**Given text**
════════════════
Monday, January 24, 2011

The Plan

            In congruence with the previous post, I figured I would give you all an idea of the house layout. (Since it’s hard to visualize the floor plan atrocity from a few individual room shots)
I mapped out a rough and dirty “before” floor plan of the basement and the main floor, as well as a proposed “after” floor plan.  Some of the “after” changes have already been made to the upstairs, but the basement still remains design-challenged, for the time being. Too bad money doesn’t grow on trees right?
So here it is, La Casa De Unger, la Maison D’Unger, or perhaps more appropriately, Das Haus Von Unger ;) in ALL it’s layout-challenged glory!

MAIN FLOOR PLAN BEFORE:
MAIN FLOOR PLAN AFTER (PROPOSED):
BASEMENT FLOOR PLAN BEFORE:
BASEMENT FLOOR PLAN AFTER (PROPOSED):


              So far, we’ve tackled the removal of the walls in the main living area (replaced with timber-frame beams to open up the space), as well as installed the new fireplace and most of the windows on the main floor, and re-framed a new stairwell. The kitchen is still in the design stage as we figure out where we want our cupboards, drawers, pantry, island, etc to go, and calculate costs. As best we can that is…our renovation motto so far has been to change the design around sweet deals. So we never can pick all our definite colors or materials until the major ticket items are bought, and even then sometimes it changes if we find a smoking deal on something we’ve already purchased! Hey, that’s what receipts and refunds are for right?!

             As for the basement all we’ve done is purchase a new high-efficiency washer and dryer set (thank you previous owners for leaving us broken ones!) and moved them together, to the future location.  The previous dryer was gas, so it was located next to the furnace (where there was access to the gas line, but not enough room for both machines, or access to plumbing), and the washer was in the adjacent room, about 15.5 Gen-sized steps away from the dryer. We decided it was too cruel to keep the couple separated in different rooms (AND make me walk laundry 15.5 steps back and forth!) so we bought a pair of electric machines and re-fit them to their new home together.

Acknowledgments: Thanks goes to MS Paint, for finally allowing me to finish the floor plans after glitching out on me a bazillion times! (Anyone feel like donating AutoCAD to a worthy cause?! ;) ) To the previous owners, who left such a glorious hot mess for us to transform (as well as broken appliances to replace!) (We’re happy about the hot mess by the way!) And to Brad, my Duracel-Husband who keeps going and going, renovating and fixing like nobody’s business! Who always knows how to turn my tears into a smile when our plans don't go at all as planned. :)

Monday, January 10, 2011

The Befores

We all can appreciate a beautiful thing, but there’s something really fascinating about a beautiful thing that has become beautiful, and not always existed as such. There’s something mesmerizing about transformations. We’re hooked on them. They give us that WOW factor.
Many of us can recall sick days home from school, tuning in to Jenny Jones to watch the latest “you bullied me in highschool, well look at me now” drama. (Well, at least I can, maybe you were better than that ;) ) Even if you were more of a Price-is-Right junkie though, there are countless other popular shows and stories I could list in which transformations from “ugly” to beautiful are the main plotline. Think about it, maybe you’ve succumb to the temptations of some of these titles: Extreme Makeover, What Not To Wear, The Biggest Loser, Bulging Brides, Extreme Makeover: Home Edition, Restaurant Makeover, My Fair Lady, The Ugly Duckling, Cinderella? You get the idea. It’s everywhere! We’re makeover addicts consumed with “Before and Afters”; inspired by the beauty that can be found in even the most unpromising things.
════════════════
**Dataset extract**
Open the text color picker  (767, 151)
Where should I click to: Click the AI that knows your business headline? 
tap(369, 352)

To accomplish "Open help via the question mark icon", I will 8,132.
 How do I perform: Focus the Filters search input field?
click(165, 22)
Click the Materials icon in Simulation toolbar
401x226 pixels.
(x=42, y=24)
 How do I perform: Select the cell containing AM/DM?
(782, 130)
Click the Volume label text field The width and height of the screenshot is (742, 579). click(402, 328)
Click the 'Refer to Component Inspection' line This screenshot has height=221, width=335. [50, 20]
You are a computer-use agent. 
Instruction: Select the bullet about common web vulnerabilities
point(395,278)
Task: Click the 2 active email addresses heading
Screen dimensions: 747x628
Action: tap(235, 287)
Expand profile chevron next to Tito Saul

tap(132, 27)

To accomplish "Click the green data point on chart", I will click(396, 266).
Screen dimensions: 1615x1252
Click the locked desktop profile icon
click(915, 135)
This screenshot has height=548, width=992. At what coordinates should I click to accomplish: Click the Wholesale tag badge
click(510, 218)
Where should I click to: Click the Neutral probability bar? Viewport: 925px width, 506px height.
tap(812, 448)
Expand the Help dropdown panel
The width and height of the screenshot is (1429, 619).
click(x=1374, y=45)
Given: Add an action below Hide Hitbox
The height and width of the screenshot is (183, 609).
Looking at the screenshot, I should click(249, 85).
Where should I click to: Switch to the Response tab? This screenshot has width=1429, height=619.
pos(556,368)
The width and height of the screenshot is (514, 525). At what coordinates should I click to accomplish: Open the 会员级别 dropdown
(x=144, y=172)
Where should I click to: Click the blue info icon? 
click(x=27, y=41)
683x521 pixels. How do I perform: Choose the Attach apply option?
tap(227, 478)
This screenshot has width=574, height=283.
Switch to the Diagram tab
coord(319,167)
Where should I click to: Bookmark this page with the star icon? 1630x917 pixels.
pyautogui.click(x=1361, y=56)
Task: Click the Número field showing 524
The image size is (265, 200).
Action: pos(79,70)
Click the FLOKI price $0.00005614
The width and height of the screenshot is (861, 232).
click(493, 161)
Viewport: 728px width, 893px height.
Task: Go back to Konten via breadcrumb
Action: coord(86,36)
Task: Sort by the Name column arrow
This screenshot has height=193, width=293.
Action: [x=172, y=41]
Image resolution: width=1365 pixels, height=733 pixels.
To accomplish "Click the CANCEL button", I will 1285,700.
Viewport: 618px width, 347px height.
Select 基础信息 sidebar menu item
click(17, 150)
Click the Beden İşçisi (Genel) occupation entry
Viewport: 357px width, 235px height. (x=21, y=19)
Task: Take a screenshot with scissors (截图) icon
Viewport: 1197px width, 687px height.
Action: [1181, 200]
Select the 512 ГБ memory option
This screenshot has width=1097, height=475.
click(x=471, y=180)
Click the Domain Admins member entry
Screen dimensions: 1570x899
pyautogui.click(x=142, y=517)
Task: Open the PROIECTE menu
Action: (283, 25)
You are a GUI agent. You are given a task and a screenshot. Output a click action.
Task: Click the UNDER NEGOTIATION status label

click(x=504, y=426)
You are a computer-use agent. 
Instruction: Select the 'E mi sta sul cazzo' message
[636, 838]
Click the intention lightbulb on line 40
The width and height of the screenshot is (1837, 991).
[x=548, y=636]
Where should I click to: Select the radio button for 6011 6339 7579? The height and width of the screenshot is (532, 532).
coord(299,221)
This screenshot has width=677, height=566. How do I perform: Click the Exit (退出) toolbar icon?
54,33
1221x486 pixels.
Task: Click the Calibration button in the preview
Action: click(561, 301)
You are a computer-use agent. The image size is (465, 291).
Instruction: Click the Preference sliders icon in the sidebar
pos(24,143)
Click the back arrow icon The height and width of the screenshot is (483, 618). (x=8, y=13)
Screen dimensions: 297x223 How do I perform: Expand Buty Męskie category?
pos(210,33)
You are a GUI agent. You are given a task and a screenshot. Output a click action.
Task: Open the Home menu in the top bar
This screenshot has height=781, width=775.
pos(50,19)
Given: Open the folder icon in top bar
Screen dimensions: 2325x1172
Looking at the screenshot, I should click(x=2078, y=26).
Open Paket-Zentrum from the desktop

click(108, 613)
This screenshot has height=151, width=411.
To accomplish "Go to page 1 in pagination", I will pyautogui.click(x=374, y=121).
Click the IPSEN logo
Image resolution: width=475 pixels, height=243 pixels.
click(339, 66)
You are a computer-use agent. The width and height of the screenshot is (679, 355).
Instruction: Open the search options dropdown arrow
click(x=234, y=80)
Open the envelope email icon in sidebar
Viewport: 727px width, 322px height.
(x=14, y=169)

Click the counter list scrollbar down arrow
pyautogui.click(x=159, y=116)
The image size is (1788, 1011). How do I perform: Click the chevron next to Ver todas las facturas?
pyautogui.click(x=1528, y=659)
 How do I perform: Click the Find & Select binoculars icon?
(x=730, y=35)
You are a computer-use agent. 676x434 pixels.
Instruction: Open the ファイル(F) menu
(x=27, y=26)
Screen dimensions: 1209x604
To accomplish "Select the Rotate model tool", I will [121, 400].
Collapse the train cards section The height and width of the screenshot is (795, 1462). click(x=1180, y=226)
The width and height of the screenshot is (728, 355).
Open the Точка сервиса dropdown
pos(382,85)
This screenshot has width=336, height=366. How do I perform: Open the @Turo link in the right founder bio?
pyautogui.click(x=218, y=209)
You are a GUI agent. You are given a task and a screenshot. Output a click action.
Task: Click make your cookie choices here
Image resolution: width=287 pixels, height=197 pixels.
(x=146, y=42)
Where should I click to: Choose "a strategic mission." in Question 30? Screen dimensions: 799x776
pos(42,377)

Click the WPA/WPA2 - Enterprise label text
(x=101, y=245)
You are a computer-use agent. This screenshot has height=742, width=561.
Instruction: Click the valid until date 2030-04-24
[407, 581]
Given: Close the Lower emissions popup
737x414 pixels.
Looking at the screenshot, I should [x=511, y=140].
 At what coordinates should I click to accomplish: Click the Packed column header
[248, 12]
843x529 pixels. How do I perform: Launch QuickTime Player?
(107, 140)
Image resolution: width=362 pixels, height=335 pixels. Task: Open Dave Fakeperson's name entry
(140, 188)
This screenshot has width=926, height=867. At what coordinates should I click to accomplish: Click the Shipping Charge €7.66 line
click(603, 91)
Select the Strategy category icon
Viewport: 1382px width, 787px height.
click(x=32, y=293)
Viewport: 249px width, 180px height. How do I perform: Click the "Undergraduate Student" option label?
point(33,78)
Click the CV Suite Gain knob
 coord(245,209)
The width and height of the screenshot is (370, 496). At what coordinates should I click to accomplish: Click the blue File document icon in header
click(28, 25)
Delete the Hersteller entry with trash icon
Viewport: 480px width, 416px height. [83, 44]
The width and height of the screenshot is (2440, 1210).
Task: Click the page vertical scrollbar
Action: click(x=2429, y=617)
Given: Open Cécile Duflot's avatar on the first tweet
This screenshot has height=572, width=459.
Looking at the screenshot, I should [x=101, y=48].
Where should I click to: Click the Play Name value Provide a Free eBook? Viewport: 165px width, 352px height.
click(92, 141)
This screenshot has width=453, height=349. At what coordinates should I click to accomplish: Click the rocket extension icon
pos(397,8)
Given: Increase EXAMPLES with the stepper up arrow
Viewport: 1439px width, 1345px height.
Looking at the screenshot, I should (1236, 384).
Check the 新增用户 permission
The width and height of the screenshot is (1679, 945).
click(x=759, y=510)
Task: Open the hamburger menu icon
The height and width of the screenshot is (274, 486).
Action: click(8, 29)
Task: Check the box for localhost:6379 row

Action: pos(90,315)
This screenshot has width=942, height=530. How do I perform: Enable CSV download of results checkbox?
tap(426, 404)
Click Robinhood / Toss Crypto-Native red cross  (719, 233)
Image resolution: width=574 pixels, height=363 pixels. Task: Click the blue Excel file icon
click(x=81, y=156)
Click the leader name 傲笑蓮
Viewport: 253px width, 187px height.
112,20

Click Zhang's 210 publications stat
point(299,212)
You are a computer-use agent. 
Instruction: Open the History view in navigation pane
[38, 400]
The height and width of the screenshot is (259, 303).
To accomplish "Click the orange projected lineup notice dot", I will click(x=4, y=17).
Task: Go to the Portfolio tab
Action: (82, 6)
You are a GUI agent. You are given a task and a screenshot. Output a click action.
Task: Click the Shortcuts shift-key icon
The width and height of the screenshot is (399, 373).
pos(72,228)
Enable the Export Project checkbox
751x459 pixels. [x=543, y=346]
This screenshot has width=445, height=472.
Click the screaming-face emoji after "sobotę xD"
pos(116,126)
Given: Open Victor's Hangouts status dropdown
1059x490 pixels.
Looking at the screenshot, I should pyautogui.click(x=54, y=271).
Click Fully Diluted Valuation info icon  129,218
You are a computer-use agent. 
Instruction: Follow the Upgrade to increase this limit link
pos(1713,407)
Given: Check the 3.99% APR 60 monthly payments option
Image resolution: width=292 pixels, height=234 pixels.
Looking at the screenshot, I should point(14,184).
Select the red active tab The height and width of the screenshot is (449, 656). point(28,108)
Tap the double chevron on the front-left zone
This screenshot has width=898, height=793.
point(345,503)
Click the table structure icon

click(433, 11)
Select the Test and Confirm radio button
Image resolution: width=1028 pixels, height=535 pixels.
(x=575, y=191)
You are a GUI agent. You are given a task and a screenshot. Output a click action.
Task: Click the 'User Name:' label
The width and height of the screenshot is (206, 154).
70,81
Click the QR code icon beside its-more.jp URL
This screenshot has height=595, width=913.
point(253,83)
════════════════
**Your tasks**
**a)** Reproduce the passage of the renovation blog from "We all can appreciate" up to and including "that WOW factor.".
**b)** In the renovation blog, what replaced the walls that were removed from the main living area?
**c)** Extend the renovation blog by writing the passage that follows its final sentence.

**Answers for this exercise**
**a)**
We all can appreciate a beautiful thing, but there’s something really fascinating about a beautiful thing that has become beautiful, and not always existed as such. There’s something mesmerizing about transformations. We’re hooked on them. They give us that WOW factor.

**b)** Timber-frame beams replaced them.

**c)**
I’ll be the first to admit it. I LOVE being shown the potential in something seemingly hopeless. Even more, I LOVE being the one to discover it. Maybe that’s why Brad and I were so excited to buy this: our first house.
It’s funny sometimes how things work out.  Both Brad and I probably drove by this house hundreds of times throughout the last 12 years, and neither of us ever remembers seeing it.  It’s located only a couple blocks away from my family, and just a few further from Brad’s, and yet, none of us had ever given it so much as a glance.
In all fairness, it’s not much to look at, even if you did catch a glimpse of it beyond the 10 foot fence and bank in front, or the forest of trees enveloping it. Nevertheless, something about this dated, baby blue shark house (AKA the “house with the teeth” or, the “house with the moustache”) caught our attention upon that first walk-through, and there was no turning back.
            This house had been on and off the market a couple of times before the listing we viewed, and had also been listed for quite a few days before we even considered it; 73 to be exact.  We had been given prior warning from others who braved its orange laminate and stucco interior that it “must have been a drug house” and “it’s not worth looking at”.  However, not to be swayed by those scared of unpainted baseboards, we decided to have a looksee for ourselves. Here is what we saw…

            Aside from the unsightly shade of yellow paint in combination with the bright orange laminate and textured stucco walls, it wasn’t a terrible first impression. (something about it made me want to throw a Mexican fiesta...)
           Some of its other offensive cosmetic features were the brass ceiling fan and plastic accordion-style closet door. (which I’m convinced was a shower curtain at one point in its former life)
Upon closer inspection we noticed sloppy workmanship in the tile and laminate flooring; an amateur’s quick fix “updating” the house.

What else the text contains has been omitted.